Short exercise ▸
List every line below that contains the word "icon", copying each one in full. Case counts.

══════

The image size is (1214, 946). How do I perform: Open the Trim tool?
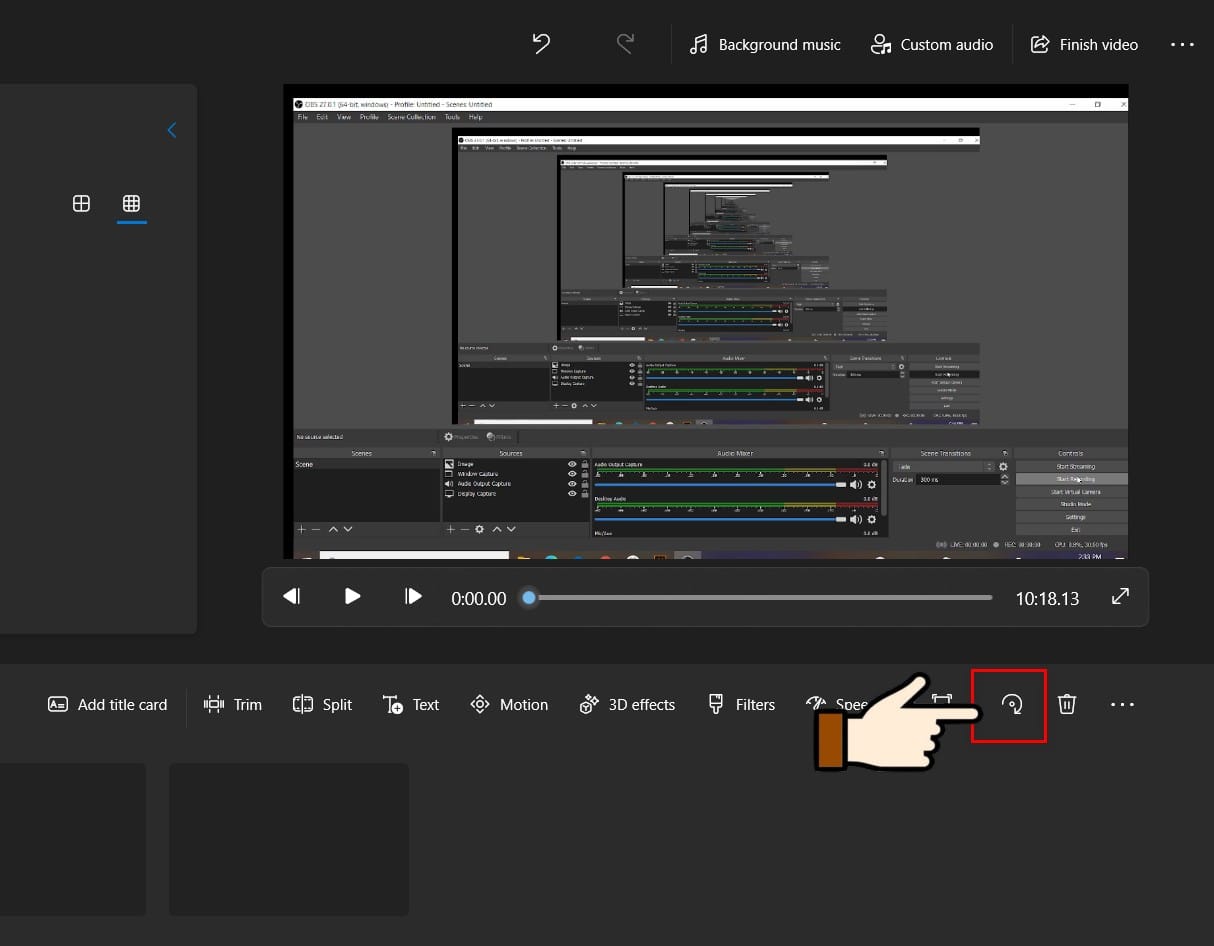pos(232,705)
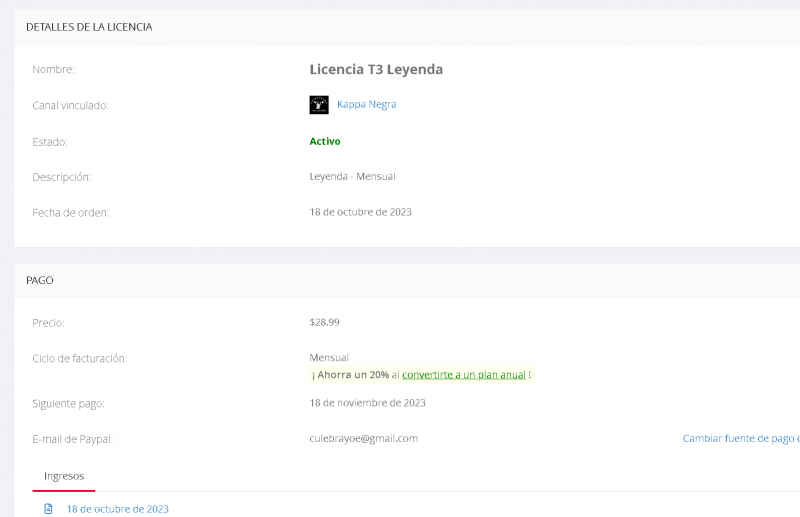Viewport: 800px width, 517px height.
Task: Click the Kappa Negra channel avatar
Action: point(319,104)
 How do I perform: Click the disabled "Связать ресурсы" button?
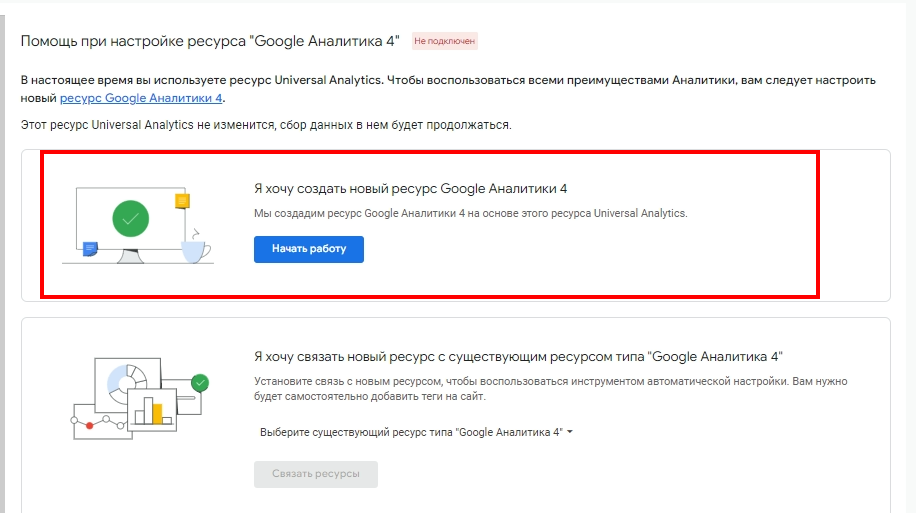click(315, 474)
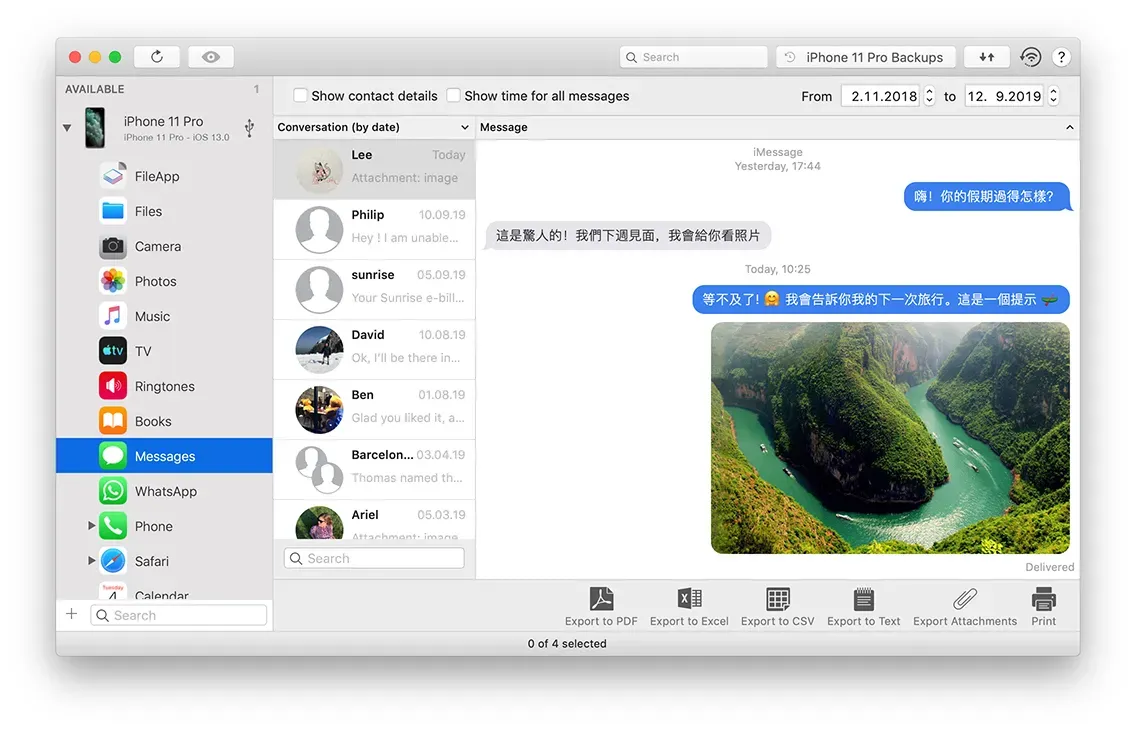Open the Ringtones section
The height and width of the screenshot is (730, 1136).
(164, 385)
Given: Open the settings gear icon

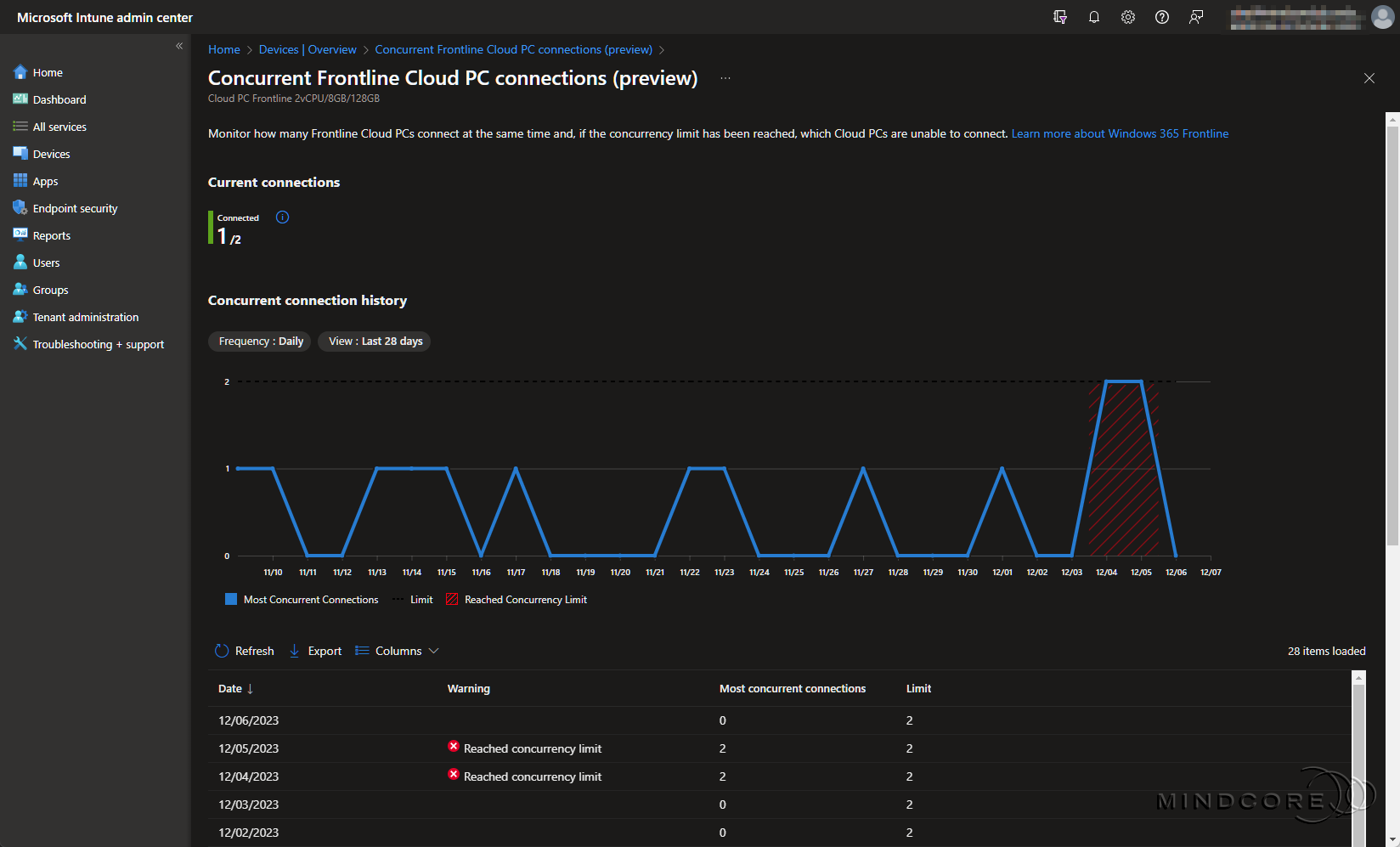Looking at the screenshot, I should pos(1128,17).
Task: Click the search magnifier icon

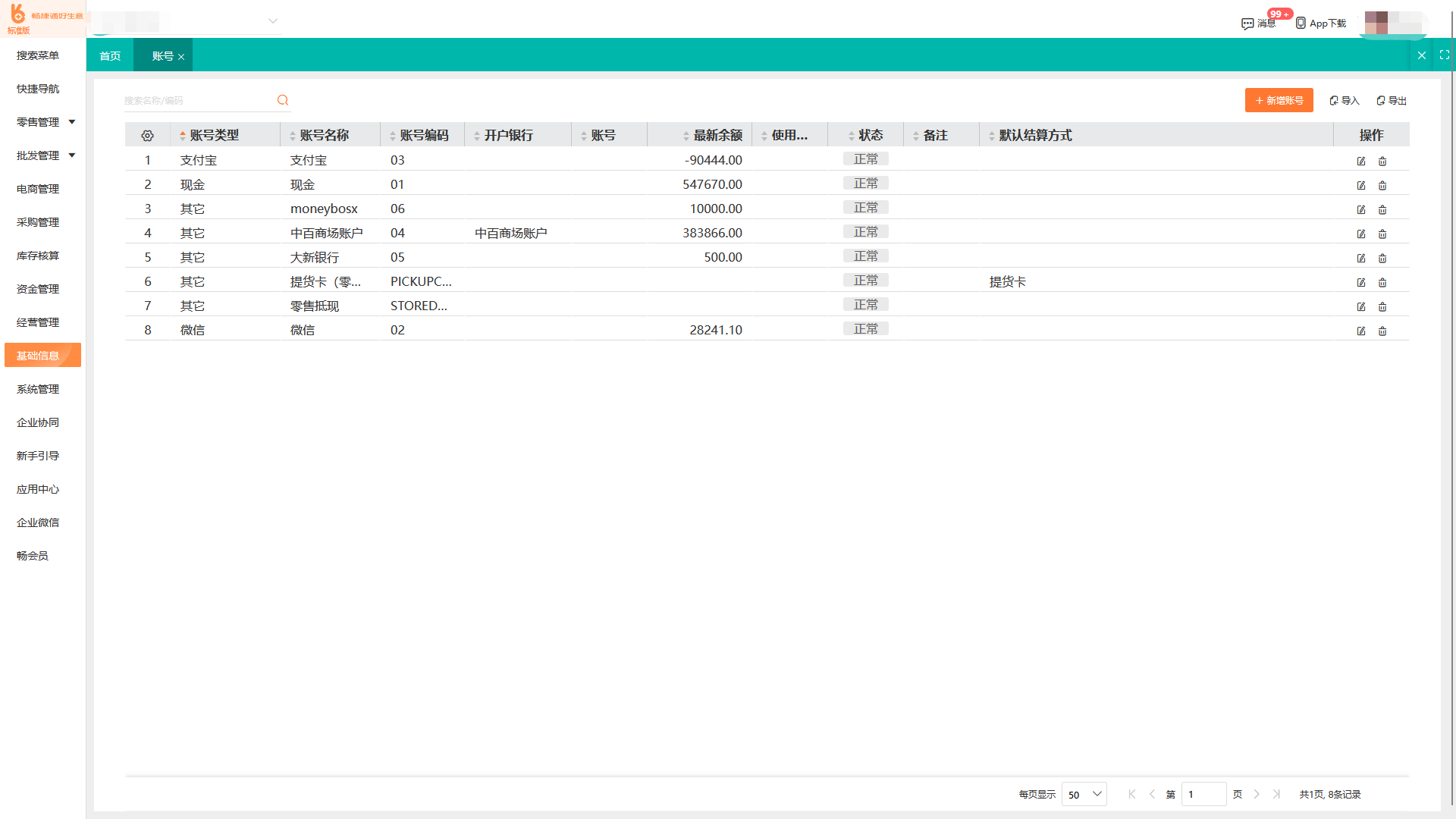Action: (283, 100)
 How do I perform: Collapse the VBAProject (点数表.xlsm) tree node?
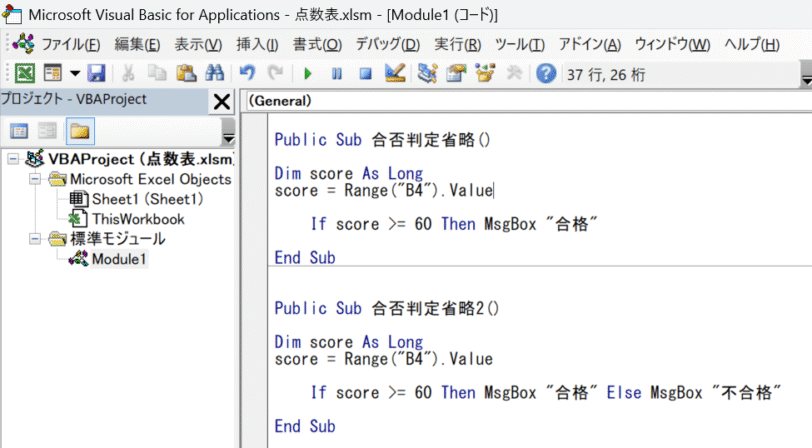click(x=13, y=159)
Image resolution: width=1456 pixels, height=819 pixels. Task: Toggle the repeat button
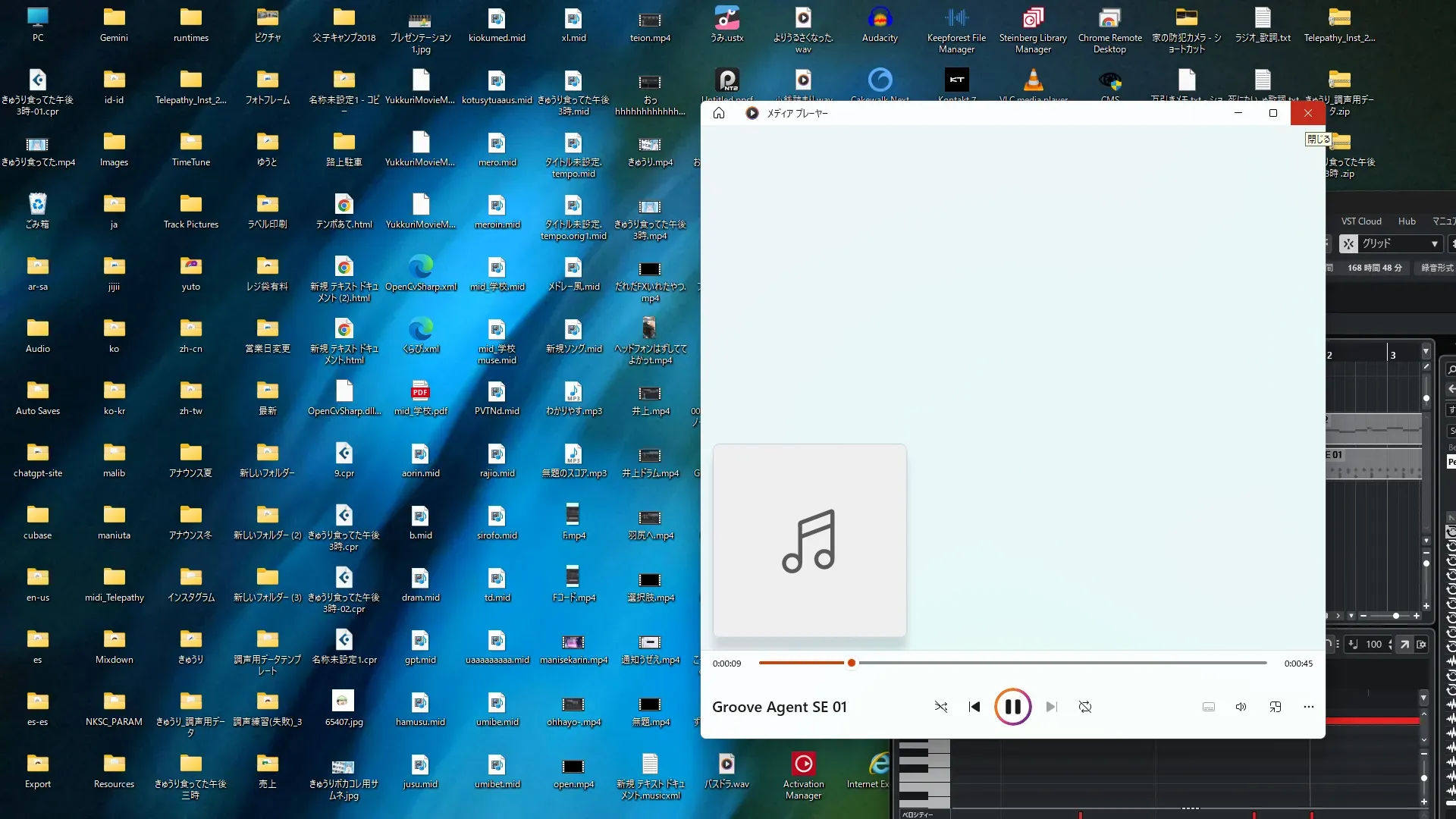coord(1085,707)
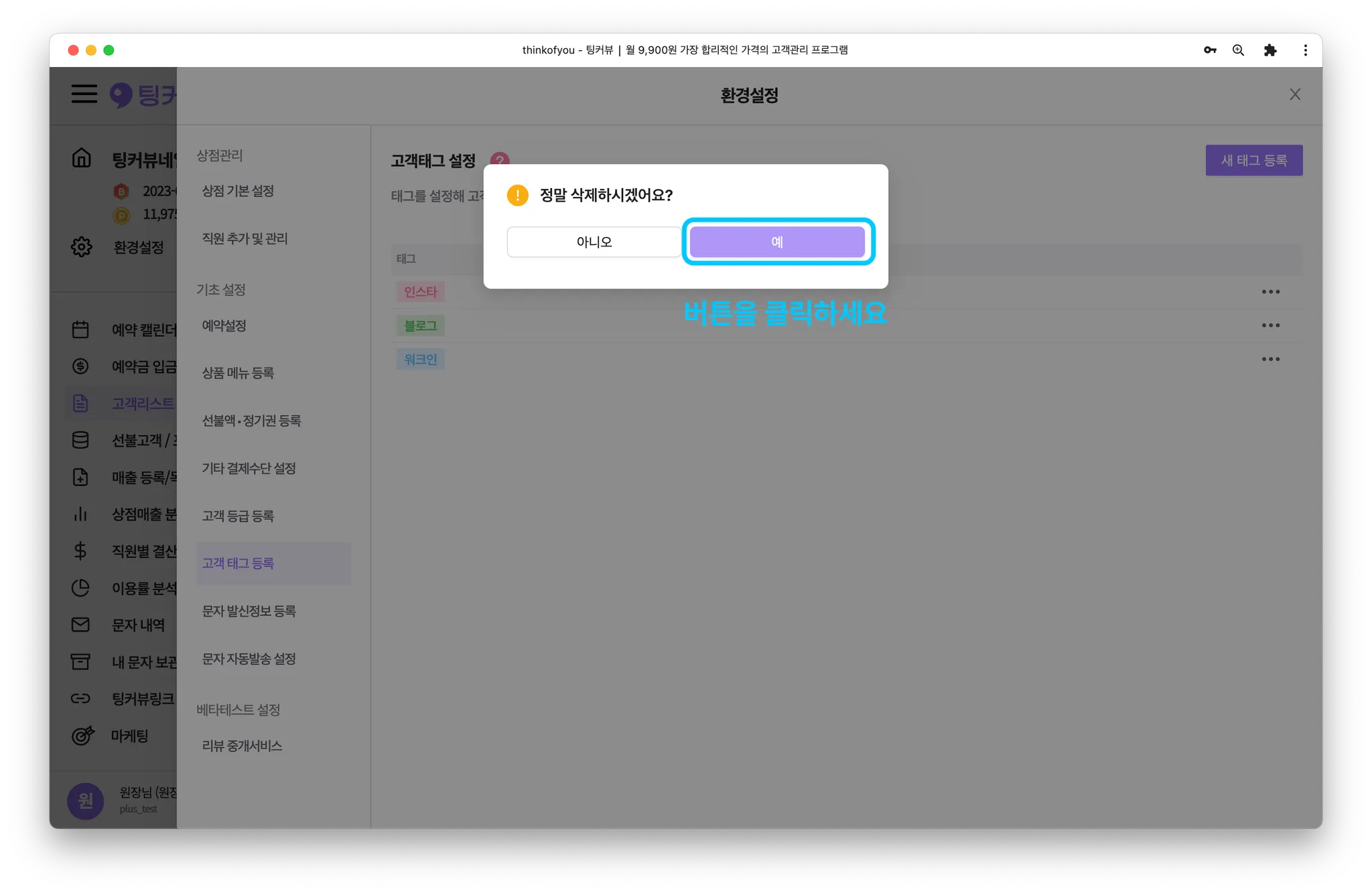
Task: Open the browser three-dot menu
Action: (x=1305, y=50)
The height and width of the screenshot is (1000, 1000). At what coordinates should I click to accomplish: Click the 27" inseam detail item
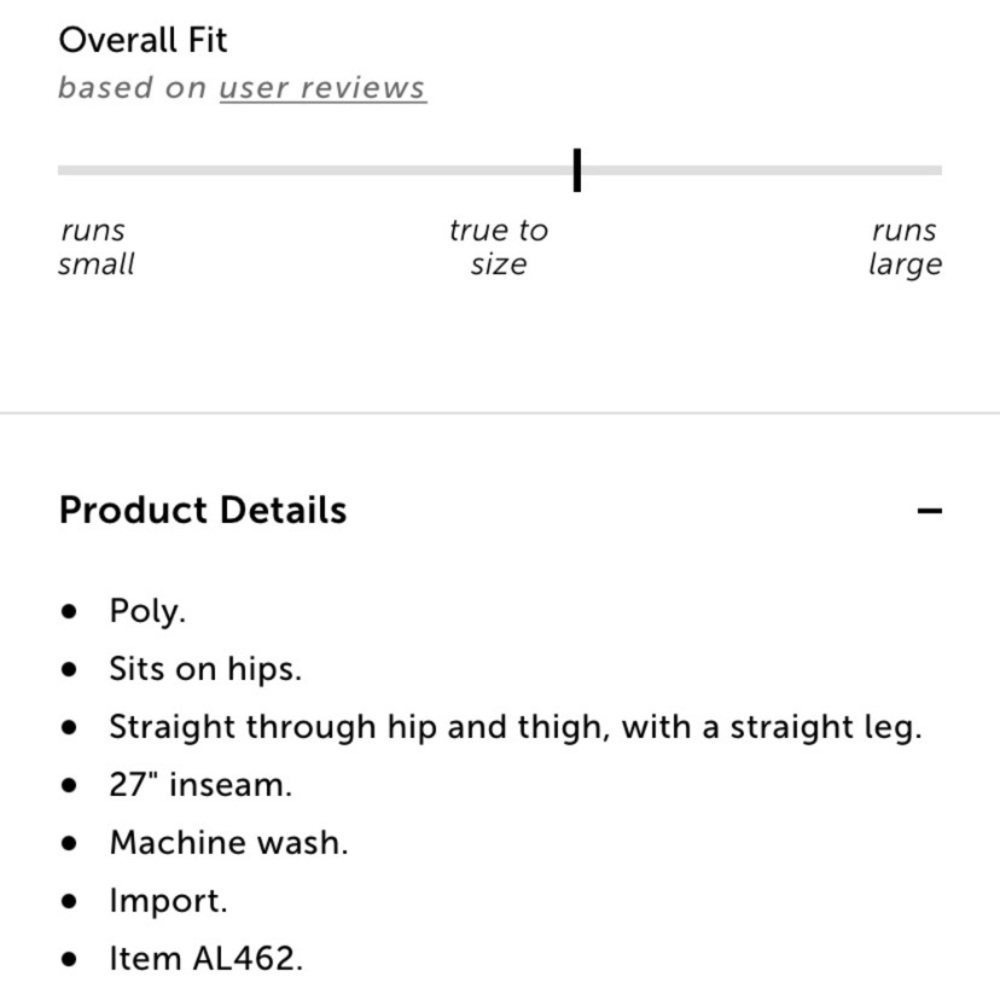point(200,785)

══════

Worked solution ▸
Given: Open the settings gear icon
Task: Click the search magnifier icon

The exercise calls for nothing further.